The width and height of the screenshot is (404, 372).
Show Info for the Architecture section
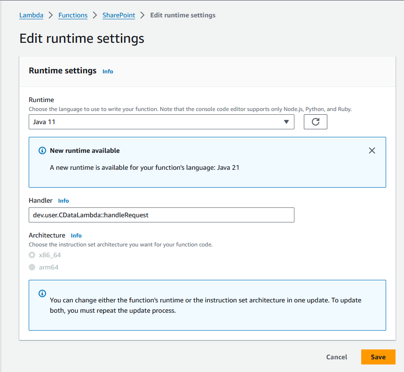[x=76, y=236]
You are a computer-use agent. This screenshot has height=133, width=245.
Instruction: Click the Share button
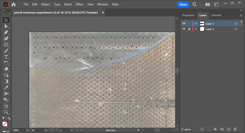(183, 4)
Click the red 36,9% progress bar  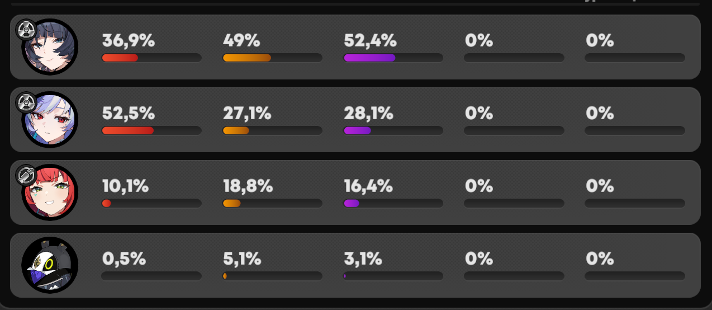pos(151,58)
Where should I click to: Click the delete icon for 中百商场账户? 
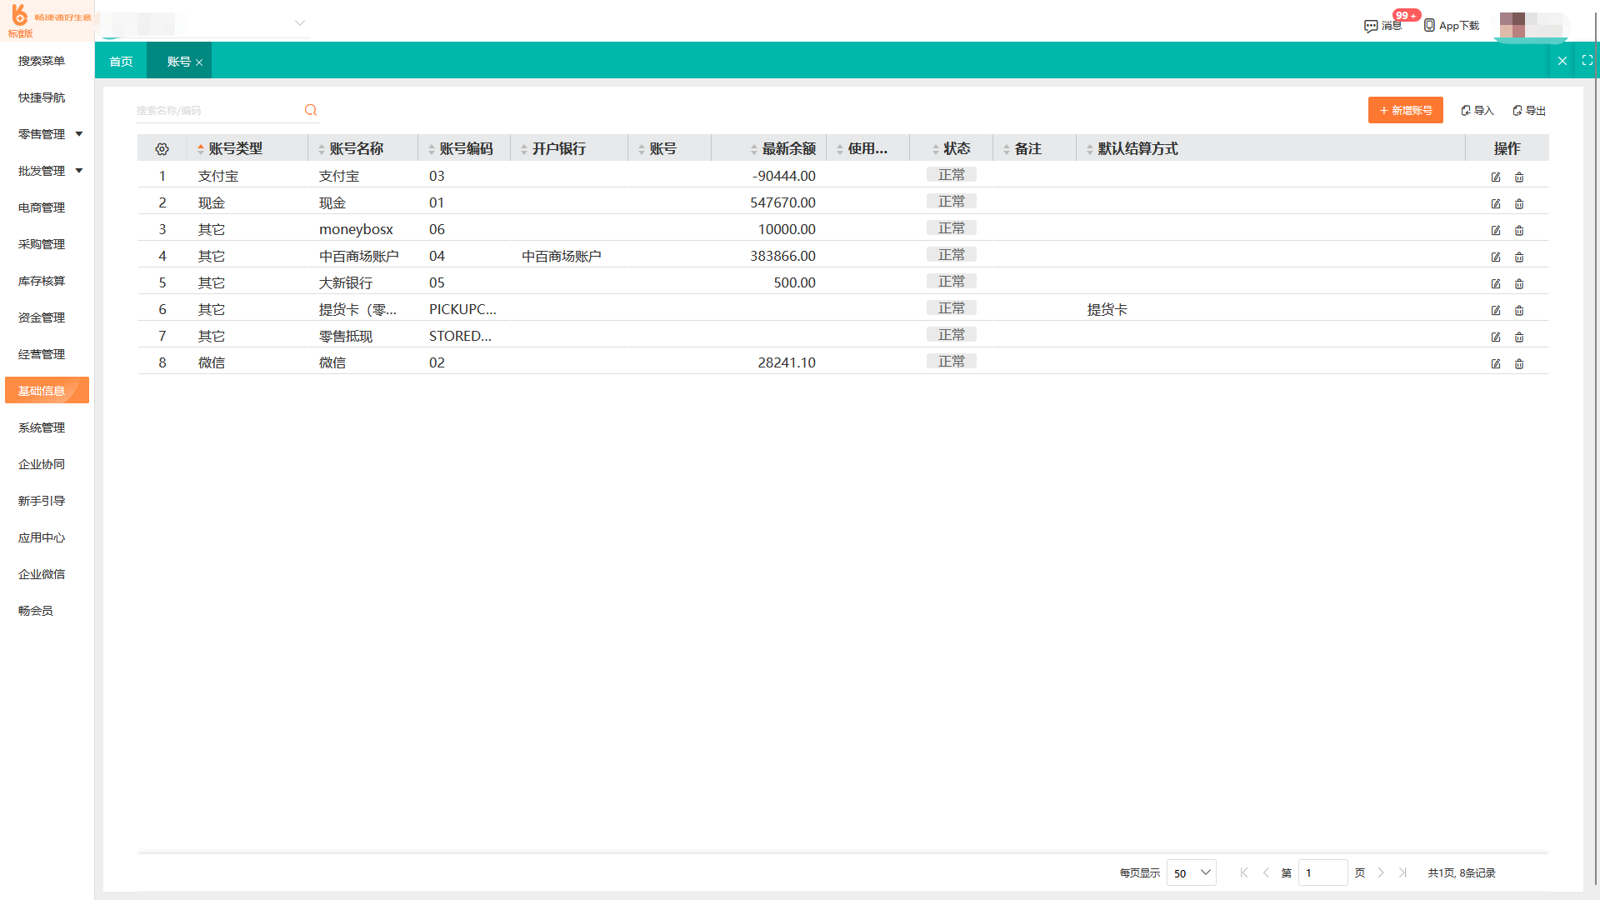[x=1518, y=255]
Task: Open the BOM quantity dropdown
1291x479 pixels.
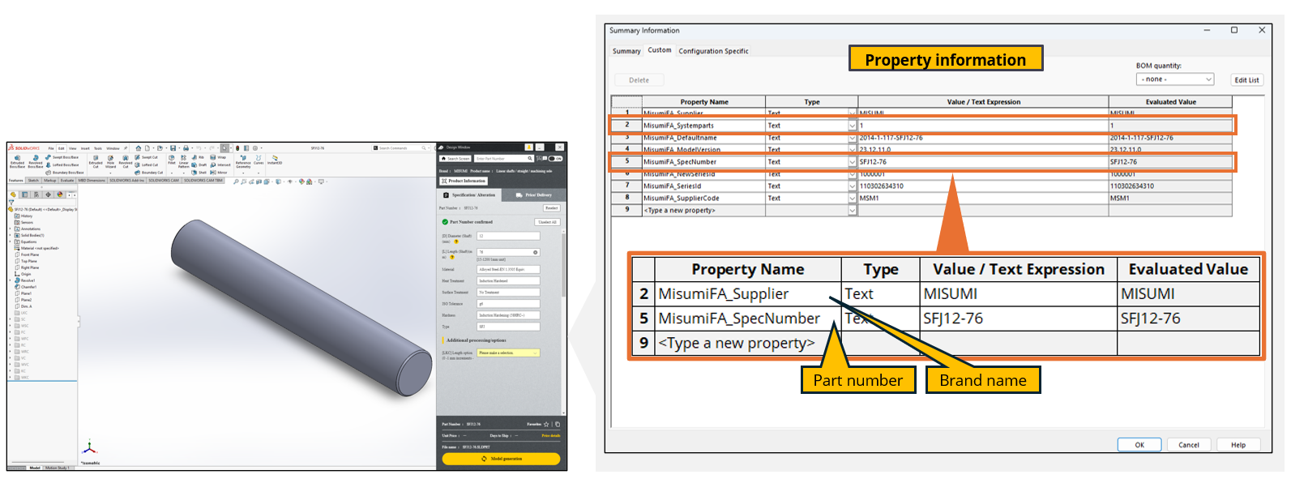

# WRITTEN INSTRUCTION:
Pick out every line in the items above that contains the word "width", and copy each one.

# CORRECT RESULT:
The width and height of the screenshot is (404, 372).
You are a computer-use agent. This screenshot has height=133, width=245.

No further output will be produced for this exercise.